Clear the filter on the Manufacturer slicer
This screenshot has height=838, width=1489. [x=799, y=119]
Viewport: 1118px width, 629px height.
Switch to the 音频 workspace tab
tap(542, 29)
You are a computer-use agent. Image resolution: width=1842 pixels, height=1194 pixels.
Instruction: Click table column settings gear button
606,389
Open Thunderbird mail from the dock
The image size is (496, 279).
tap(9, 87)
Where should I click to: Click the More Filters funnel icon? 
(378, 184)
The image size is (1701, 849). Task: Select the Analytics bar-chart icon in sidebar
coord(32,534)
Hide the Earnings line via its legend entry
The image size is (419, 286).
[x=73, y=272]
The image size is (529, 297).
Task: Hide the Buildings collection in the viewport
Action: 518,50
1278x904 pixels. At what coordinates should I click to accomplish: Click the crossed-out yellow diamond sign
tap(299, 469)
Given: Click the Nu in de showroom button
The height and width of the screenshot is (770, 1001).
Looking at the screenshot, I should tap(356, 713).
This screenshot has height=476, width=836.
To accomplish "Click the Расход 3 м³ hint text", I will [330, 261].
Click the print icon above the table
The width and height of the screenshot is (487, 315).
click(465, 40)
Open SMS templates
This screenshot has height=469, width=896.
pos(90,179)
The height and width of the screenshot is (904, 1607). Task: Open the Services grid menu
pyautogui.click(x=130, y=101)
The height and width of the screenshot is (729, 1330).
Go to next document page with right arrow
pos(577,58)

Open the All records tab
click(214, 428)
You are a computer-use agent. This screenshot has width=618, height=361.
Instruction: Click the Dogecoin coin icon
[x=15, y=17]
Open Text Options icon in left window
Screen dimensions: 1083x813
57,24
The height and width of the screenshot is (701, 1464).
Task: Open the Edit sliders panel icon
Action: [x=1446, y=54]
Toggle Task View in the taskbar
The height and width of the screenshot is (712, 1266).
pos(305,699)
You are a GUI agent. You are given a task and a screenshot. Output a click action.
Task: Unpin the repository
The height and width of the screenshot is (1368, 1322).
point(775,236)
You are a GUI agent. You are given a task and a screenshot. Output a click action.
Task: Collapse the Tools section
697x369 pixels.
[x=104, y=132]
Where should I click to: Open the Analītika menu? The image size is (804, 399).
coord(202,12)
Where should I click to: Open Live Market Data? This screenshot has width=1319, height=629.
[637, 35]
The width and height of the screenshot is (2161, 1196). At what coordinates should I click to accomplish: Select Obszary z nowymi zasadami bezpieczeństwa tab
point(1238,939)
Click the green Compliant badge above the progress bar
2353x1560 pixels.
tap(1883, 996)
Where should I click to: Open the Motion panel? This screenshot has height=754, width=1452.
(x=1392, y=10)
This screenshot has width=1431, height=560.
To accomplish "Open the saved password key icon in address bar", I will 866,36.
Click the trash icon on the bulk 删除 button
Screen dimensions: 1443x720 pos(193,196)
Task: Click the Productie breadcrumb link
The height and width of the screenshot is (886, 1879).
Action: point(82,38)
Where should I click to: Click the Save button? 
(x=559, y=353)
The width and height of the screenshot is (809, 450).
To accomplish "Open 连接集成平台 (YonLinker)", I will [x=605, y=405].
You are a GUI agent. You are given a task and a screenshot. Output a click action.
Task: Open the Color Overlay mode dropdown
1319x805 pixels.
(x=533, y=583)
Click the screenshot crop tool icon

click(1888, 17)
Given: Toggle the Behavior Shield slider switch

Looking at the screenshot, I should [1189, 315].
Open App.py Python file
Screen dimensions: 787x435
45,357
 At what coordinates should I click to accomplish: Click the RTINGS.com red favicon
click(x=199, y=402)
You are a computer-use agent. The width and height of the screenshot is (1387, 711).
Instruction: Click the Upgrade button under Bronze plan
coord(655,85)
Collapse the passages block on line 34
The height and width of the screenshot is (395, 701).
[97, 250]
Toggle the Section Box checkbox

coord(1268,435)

· · ·

▸ **WHAT TO PRODUCE**: Each entry above is to be quoted exactly.

▸ **ANSWER TO THIS PROBLEM**:
Clear the filter on the Manufacturer slicer
This screenshot has height=838, width=1489. [x=799, y=119]
Viewport: 1118px width, 629px height.
Switch to the 音频 workspace tab
tap(542, 29)
You are a computer-use agent. Image resolution: width=1842 pixels, height=1194 pixels.
Instruction: Click table column settings gear button
606,389
Open Thunderbird mail from the dock
The image size is (496, 279).
tap(9, 87)
Where should I click to: Click the More Filters funnel icon? 
(378, 184)
The image size is (1701, 849). Task: Select the Analytics bar-chart icon in sidebar
coord(32,534)
Hide the Earnings line via its legend entry
The image size is (419, 286).
[x=73, y=272]
The image size is (529, 297).
Task: Hide the Buildings collection in the viewport
Action: 518,50
1278x904 pixels. At what coordinates should I click to accomplish: Click the crossed-out yellow diamond sign
tap(299, 469)
Given: Click the Nu in de showroom button
The height and width of the screenshot is (770, 1001).
Looking at the screenshot, I should tap(356, 713).
This screenshot has height=476, width=836.
To accomplish "Click the Расход 3 м³ hint text", I will [330, 261].
Click the print icon above the table
The width and height of the screenshot is (487, 315).
click(465, 40)
Open SMS templates
This screenshot has height=469, width=896.
pos(90,179)
The height and width of the screenshot is (904, 1607). Task: Open the Services grid menu
pyautogui.click(x=130, y=101)
The height and width of the screenshot is (729, 1330).
Go to next document page with right arrow
pos(577,58)

Open the All records tab
click(214, 428)
You are a computer-use agent. This screenshot has width=618, height=361.
Instruction: Click the Dogecoin coin icon
[x=15, y=17]
Open Text Options icon in left window
Screen dimensions: 1083x813
57,24
The height and width of the screenshot is (701, 1464).
Task: Open the Edit sliders panel icon
Action: [x=1446, y=54]
Toggle Task View in the taskbar
The height and width of the screenshot is (712, 1266).
pos(305,699)
You are a GUI agent. You are given a task and a screenshot. Output a click action.
Task: Unpin the repository
The height and width of the screenshot is (1368, 1322).
point(775,236)
You are a GUI agent. You are given a task and a screenshot. Output a click action.
Task: Collapse the Tools section
697x369 pixels.
[x=104, y=132]
Where should I click to: Open the Analītika menu? The image size is (804, 399).
coord(202,12)
Where should I click to: Open Live Market Data? This screenshot has width=1319, height=629.
[637, 35]
The width and height of the screenshot is (2161, 1196). At what coordinates should I click to accomplish: Select Obszary z nowymi zasadami bezpieczeństwa tab
point(1238,939)
Click the green Compliant badge above the progress bar
2353x1560 pixels.
tap(1883, 996)
Where should I click to: Open the Motion panel? This screenshot has height=754, width=1452.
(x=1392, y=10)
This screenshot has width=1431, height=560.
To accomplish "Open the saved password key icon in address bar", I will 866,36.
Click the trash icon on the bulk 删除 button
Screen dimensions: 1443x720 pos(193,196)
Task: Click the Productie breadcrumb link
The height and width of the screenshot is (886, 1879).
Action: point(82,38)
Where should I click to: Click the Save button? 
(x=559, y=353)
The width and height of the screenshot is (809, 450).
To accomplish "Open 连接集成平台 (YonLinker)", I will [x=605, y=405].
You are a GUI agent. You are given a task and a screenshot. Output a click action.
Task: Open the Color Overlay mode dropdown
1319x805 pixels.
(x=533, y=583)
Click the screenshot crop tool icon

click(1888, 17)
Given: Toggle the Behavior Shield slider switch

Looking at the screenshot, I should [1189, 315].
Open App.py Python file
Screen dimensions: 787x435
45,357
 At what coordinates should I click to accomplish: Click the RTINGS.com red favicon
click(x=199, y=402)
You are a computer-use agent. The width and height of the screenshot is (1387, 711).
Instruction: Click the Upgrade button under Bronze plan
coord(655,85)
Collapse the passages block on line 34
The height and width of the screenshot is (395, 701).
[97, 250]
Toggle the Section Box checkbox

coord(1268,435)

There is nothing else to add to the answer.